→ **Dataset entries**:
━━━━━━

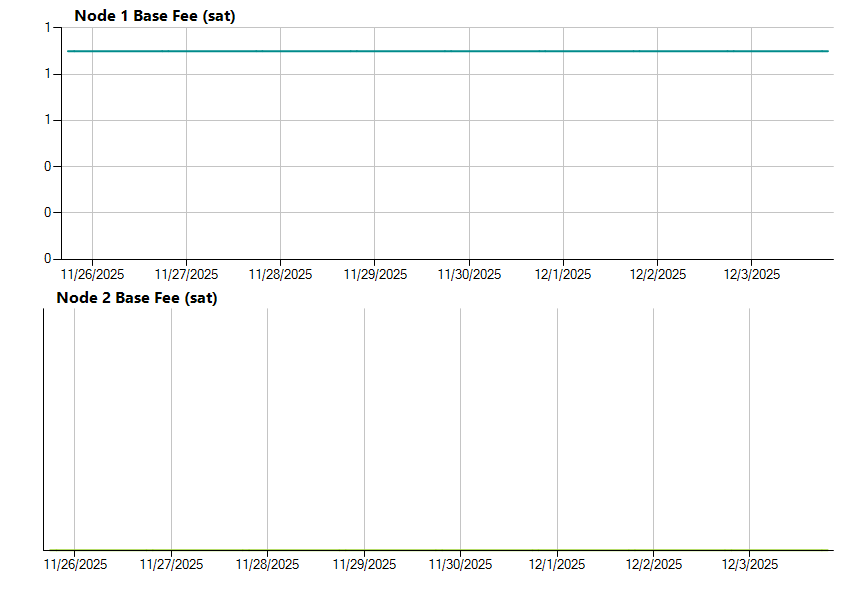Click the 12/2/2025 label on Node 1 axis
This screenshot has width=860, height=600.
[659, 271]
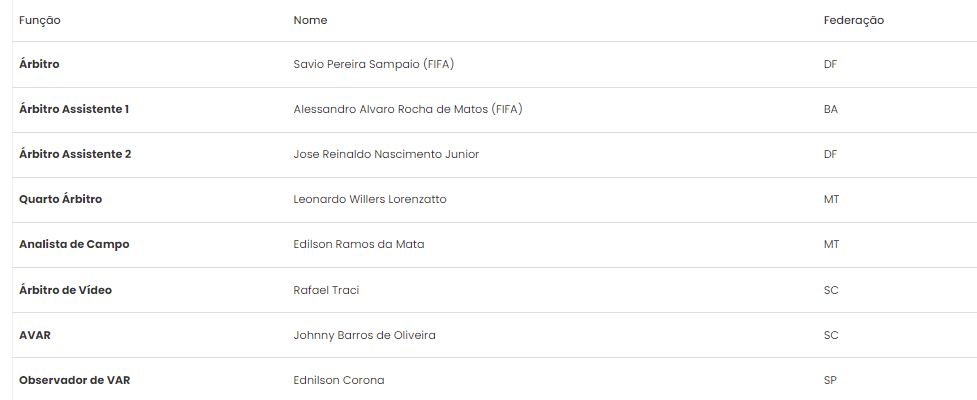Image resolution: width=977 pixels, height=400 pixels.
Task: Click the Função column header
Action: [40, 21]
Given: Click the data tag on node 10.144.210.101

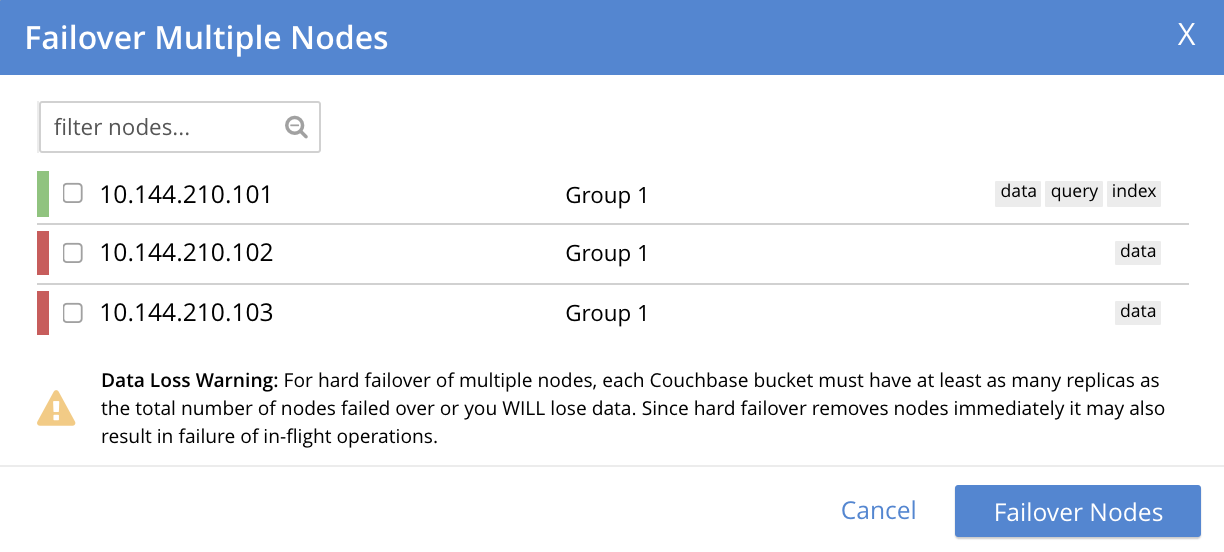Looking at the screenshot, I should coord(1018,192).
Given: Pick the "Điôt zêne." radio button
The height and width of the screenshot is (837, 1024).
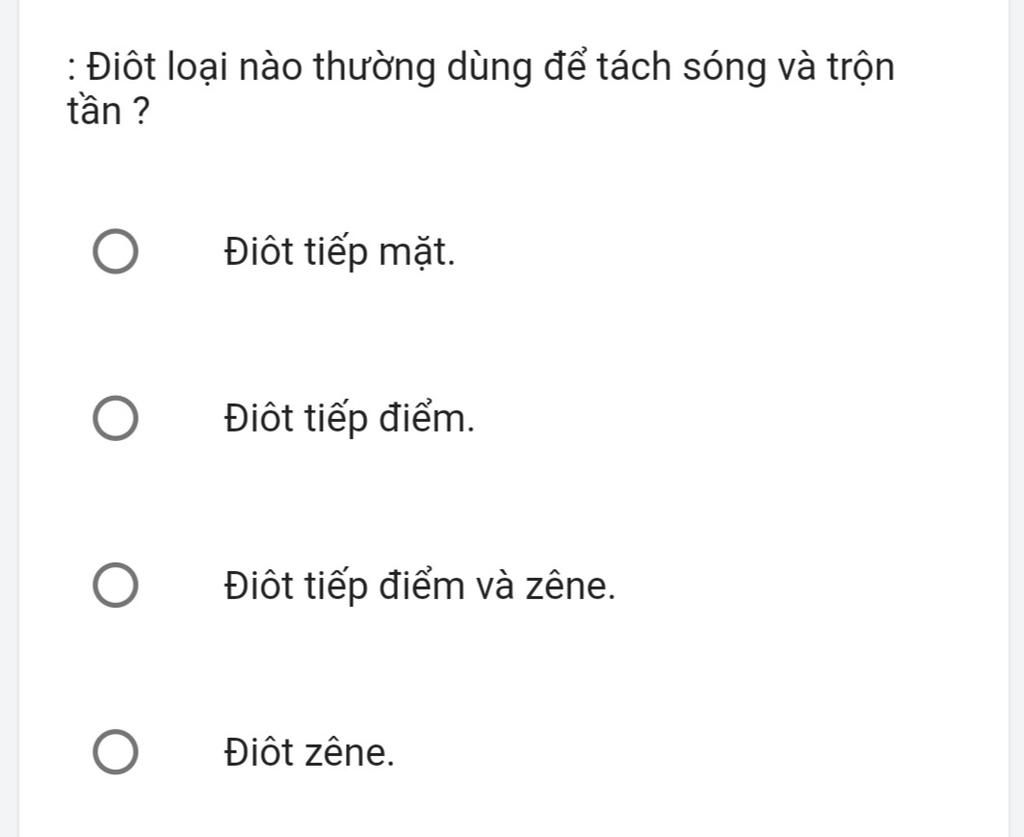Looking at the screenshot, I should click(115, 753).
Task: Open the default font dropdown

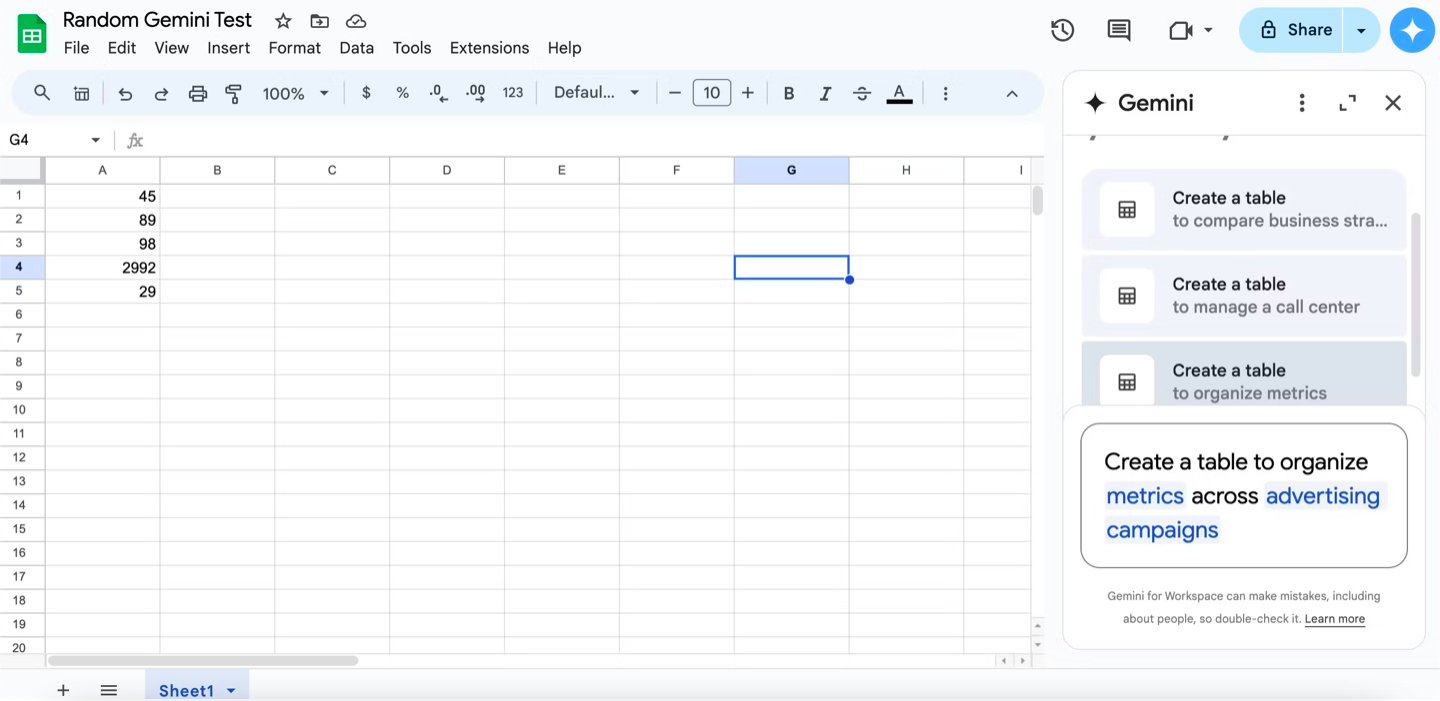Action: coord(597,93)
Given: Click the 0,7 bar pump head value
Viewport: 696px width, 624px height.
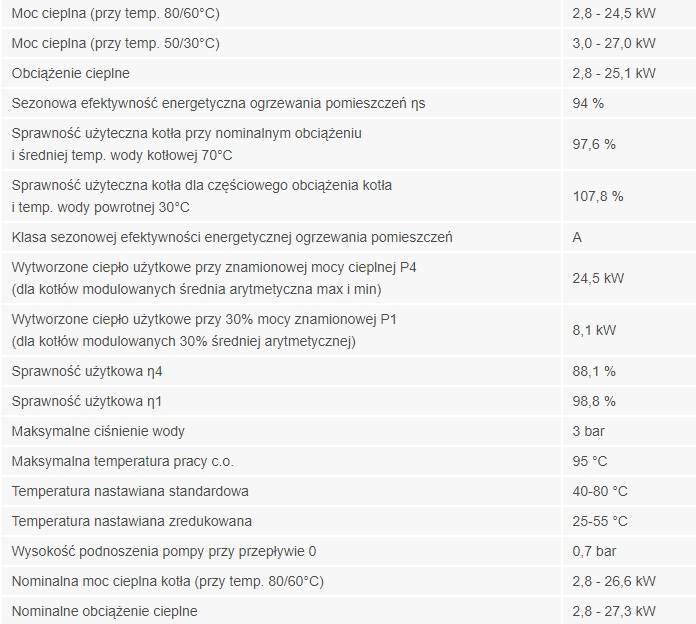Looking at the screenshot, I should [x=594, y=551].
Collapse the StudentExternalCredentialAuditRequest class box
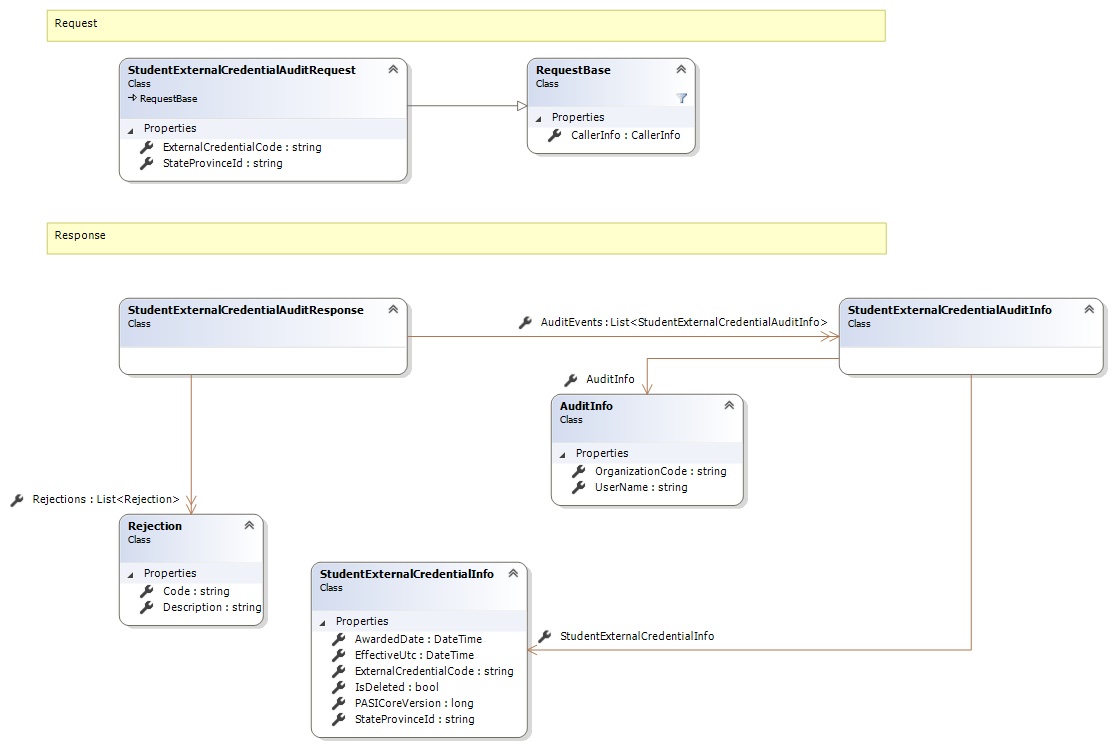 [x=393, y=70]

━━━━━━

Copy the lines of the listing above exactly, from the line containing "Given: Click the data" through the end of the listing, both ends included. Leave the pictures out.

Given: Click the data tag on node 10.144.210.101

Looking at the screenshot, I should coord(1018,192).
Given: Pick the "Điôt zêne." radio button
The height and width of the screenshot is (837, 1024).
Looking at the screenshot, I should click(115, 753).
Task: Open the default font dropdown

Action: coord(597,93)
Given: Click the 0,7 bar pump head value
Viewport: 696px width, 624px height.
Looking at the screenshot, I should [x=594, y=551].
Collapse the StudentExternalCredentialAuditRequest class box
 [x=393, y=70]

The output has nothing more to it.